Operational Semantics of the VM, part II: Calls

Introduction

This semantics extends the basic semantic description from module 1: it adds a call stack and register windows. Where material from module 1 is presented for a second time, significant extensions are highlighted

Semantic domains

The VM computes with values V. Registers are numbered with natural numbers ℕ, as are slots in the literal pool and the global-variable table. Instructions ℐ are left unspecified but will be notated using typewriter font, as in examples halt, check(\(X\),\(YZ\)), or add(\(X\), \(Y\), \(Z\)).

Semantic domains
V VM values
Natural numbers
locations (in the store)
instructions

Metavariables

Here are the metavariables used to notate elements of or functions on the various semantic domains, along with their types.

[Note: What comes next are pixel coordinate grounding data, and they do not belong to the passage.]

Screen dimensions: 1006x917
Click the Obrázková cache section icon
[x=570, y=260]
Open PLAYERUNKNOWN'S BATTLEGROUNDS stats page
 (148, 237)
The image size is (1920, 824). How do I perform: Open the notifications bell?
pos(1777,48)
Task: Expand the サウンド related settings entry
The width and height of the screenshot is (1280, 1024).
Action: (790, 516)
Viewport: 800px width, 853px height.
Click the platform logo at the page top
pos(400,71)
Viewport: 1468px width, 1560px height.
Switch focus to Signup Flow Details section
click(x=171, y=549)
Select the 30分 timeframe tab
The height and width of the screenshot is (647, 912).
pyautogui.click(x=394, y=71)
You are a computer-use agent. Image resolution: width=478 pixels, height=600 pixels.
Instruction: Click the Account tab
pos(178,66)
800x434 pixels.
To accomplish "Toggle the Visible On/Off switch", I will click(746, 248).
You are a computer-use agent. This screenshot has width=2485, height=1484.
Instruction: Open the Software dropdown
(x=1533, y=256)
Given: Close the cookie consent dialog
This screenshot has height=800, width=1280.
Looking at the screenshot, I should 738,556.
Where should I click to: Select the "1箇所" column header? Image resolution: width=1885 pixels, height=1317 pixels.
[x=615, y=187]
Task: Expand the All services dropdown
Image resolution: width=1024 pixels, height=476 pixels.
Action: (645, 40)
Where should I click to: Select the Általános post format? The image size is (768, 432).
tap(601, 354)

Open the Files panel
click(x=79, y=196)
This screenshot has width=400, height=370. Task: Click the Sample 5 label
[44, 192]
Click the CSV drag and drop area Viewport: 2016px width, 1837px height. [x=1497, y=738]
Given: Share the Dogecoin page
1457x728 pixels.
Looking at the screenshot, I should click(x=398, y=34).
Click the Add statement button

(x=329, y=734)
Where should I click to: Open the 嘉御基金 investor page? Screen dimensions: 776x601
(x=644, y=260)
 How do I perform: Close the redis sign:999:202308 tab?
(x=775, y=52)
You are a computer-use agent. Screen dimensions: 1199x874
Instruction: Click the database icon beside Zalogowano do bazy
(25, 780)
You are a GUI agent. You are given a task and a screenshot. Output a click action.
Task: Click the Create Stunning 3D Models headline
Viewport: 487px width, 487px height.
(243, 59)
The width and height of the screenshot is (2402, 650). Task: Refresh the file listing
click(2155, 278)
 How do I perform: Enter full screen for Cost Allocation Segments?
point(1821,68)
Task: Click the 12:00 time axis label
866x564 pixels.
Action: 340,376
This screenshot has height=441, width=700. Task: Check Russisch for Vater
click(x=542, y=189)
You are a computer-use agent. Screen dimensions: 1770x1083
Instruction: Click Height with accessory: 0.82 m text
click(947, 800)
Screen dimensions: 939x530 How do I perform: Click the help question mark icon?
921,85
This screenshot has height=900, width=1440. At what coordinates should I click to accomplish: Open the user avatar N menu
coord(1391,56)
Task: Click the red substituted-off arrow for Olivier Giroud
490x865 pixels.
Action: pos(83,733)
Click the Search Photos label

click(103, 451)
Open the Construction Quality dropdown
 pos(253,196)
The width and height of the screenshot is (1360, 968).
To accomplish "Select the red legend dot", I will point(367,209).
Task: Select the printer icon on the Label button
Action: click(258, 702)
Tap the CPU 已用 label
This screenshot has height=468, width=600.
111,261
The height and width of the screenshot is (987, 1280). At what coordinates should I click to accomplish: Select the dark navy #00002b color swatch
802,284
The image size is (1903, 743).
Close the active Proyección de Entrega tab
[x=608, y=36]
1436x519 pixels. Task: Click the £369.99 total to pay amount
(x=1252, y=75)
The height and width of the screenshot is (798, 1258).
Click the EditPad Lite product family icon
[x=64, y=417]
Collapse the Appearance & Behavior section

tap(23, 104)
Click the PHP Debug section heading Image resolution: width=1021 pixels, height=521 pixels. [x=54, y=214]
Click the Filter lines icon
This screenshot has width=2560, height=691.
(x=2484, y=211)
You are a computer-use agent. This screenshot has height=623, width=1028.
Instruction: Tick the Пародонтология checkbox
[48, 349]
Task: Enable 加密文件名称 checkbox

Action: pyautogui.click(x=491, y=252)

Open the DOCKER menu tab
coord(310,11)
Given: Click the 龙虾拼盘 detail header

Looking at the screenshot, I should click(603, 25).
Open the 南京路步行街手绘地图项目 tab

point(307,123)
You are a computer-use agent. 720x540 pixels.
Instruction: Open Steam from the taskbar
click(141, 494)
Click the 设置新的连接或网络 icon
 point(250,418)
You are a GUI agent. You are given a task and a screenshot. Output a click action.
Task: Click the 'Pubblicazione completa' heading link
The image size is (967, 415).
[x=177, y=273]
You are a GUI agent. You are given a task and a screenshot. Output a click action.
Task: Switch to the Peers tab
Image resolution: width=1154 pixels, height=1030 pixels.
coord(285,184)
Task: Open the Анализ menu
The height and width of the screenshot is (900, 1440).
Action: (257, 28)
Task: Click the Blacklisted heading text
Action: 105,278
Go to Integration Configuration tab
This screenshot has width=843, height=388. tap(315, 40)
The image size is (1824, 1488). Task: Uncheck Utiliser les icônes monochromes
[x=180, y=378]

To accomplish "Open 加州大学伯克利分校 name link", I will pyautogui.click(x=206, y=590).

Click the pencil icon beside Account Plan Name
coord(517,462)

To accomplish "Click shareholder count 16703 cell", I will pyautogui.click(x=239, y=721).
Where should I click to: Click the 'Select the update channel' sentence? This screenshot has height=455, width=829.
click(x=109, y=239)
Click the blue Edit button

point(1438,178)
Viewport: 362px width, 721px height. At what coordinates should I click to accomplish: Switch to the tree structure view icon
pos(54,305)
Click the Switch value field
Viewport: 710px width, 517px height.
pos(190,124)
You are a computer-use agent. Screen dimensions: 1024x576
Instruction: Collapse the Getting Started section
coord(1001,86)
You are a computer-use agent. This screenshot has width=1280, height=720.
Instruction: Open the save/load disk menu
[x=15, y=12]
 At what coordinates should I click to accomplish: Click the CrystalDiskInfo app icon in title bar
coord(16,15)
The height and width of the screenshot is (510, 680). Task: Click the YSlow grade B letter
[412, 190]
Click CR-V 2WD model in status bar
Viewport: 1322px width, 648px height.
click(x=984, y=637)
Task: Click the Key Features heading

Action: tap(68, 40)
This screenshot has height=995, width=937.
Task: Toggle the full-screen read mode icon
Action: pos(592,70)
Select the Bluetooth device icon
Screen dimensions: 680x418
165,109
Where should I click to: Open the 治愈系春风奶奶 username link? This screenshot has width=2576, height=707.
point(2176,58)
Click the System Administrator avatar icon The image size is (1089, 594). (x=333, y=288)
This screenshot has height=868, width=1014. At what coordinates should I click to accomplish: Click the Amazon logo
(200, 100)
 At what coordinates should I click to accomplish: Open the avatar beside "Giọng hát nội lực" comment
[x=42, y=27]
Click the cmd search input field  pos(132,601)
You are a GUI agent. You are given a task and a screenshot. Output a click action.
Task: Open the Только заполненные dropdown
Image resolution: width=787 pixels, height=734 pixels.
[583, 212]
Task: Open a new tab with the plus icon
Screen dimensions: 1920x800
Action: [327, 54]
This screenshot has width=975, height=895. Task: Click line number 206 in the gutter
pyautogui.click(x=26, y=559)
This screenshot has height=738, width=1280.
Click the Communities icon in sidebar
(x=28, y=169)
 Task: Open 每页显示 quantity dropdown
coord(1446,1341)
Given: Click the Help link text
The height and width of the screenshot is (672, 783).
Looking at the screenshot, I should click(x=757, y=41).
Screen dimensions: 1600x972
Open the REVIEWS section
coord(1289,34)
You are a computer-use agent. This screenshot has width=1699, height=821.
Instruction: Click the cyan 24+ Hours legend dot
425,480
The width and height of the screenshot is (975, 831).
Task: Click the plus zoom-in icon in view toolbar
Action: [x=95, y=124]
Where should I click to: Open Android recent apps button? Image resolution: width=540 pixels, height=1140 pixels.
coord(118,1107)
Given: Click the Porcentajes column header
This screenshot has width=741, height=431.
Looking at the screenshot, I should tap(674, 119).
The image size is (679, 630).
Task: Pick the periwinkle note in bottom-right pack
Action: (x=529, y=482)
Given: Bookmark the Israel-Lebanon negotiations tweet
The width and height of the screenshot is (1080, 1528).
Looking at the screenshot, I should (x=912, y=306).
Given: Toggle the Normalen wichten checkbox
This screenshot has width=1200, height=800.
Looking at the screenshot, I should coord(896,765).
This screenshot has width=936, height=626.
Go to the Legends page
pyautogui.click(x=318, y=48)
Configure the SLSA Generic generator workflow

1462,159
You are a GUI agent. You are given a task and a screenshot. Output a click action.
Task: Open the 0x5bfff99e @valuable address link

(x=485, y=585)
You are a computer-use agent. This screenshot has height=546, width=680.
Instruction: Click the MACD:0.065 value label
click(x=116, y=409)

Everything from module 1 is carried forward unchanged; only the call stack S is new.

Metavariables
Metavariable Type    Description
n A natural number
v V A value
A location
R ℕ → ℒ A window on VM registers
S A call stack (of type ((ℕ → ℒ) × ℐ list × ℕ) list)
G ℕ → ℒ The global variables
σ ℒ → V The store
L ℕ → V The literal pool
i An instruction
I ℐ list A sequence of instructions
δ Semantic function for an ALU instruction

Notation for the instruction stream

An instruction stream is a sequence of instructions. In this semantics, I notate both cons and append using the small infix dot ·. At need that dot can also stand for snoc. So if \(i\) is an instruction and \(I\), \(I_1\), and \(I_2\) are sequences of instructions, then each of the following notations stands for a sequence of instructions:

\(i\cdot I\)
\(I_1 \cdot I_2\)
\(I \cdot i\)

The VM, like a real machine, has an instruction pointer that points to a single instruction in the stream. That pointer is represented as a fat dot •. For example, if the VM has already executed instruction sequence \(I_1\), is about to execute an add instruction, and then will continue with instruction sequence \(I_2\), the control part of its state will be notated as \(I_1 \bullet \mathtt{add}(X,Y,Z) \cdot I_2\). When the form of the instruction about to be executed doesn’t matter, the control part is notated just as \(I_1 \bullet I_2\).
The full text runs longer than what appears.